▶ _WRITTEN REQUEST_: Count the lines in the data below that contain the string "label", treating uppercase and lowercase as different. Reply with the number alone.

Saved entries:
************
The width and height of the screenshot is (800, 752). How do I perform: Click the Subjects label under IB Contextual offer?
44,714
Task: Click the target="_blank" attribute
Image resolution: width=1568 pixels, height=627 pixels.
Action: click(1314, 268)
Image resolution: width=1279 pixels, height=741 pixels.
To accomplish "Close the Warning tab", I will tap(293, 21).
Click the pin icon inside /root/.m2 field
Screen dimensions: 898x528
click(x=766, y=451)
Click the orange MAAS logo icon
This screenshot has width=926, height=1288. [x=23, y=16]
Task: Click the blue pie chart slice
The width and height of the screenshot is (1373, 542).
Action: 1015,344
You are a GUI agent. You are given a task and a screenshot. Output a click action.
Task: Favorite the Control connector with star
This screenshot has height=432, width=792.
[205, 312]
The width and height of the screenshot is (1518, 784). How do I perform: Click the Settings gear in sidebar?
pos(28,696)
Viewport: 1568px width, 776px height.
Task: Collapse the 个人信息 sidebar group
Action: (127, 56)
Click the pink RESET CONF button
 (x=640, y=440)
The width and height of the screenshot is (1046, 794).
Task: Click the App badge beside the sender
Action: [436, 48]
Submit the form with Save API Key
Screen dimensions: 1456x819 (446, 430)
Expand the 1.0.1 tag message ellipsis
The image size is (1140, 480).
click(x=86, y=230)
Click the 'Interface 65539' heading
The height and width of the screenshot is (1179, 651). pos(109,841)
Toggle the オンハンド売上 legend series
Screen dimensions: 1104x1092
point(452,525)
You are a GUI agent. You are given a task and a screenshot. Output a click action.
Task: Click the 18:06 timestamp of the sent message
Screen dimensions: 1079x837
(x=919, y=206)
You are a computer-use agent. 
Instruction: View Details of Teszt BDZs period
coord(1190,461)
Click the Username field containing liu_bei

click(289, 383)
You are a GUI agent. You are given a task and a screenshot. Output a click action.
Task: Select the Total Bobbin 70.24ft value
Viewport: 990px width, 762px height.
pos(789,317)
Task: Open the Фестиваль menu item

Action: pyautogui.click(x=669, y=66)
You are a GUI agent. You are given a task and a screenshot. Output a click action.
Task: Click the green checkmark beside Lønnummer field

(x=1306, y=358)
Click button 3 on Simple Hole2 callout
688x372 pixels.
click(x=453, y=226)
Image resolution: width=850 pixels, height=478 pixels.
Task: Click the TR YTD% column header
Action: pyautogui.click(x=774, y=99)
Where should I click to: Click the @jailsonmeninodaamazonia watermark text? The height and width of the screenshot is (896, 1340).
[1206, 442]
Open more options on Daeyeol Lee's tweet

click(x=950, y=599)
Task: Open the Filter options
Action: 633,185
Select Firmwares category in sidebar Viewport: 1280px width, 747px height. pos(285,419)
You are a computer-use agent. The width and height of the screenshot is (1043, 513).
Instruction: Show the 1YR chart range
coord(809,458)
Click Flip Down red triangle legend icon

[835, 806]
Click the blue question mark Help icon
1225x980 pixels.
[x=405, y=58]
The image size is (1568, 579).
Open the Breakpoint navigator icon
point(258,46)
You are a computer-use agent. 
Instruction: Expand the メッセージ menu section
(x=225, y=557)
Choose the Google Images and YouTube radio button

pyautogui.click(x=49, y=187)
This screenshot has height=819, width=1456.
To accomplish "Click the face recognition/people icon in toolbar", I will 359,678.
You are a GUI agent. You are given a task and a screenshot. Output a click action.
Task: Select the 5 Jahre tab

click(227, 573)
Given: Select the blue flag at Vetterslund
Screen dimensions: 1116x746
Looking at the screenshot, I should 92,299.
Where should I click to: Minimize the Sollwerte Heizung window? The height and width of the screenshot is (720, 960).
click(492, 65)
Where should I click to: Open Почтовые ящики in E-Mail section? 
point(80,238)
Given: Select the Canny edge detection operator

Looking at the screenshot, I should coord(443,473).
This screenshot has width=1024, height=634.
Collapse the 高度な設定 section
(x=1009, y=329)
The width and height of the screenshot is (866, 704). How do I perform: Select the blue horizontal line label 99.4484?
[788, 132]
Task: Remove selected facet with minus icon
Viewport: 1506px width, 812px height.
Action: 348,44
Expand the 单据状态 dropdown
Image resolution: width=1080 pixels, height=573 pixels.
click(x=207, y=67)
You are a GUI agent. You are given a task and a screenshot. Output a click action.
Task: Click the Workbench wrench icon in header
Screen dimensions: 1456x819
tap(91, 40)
************
▶ _ANSWER BELOW_: 2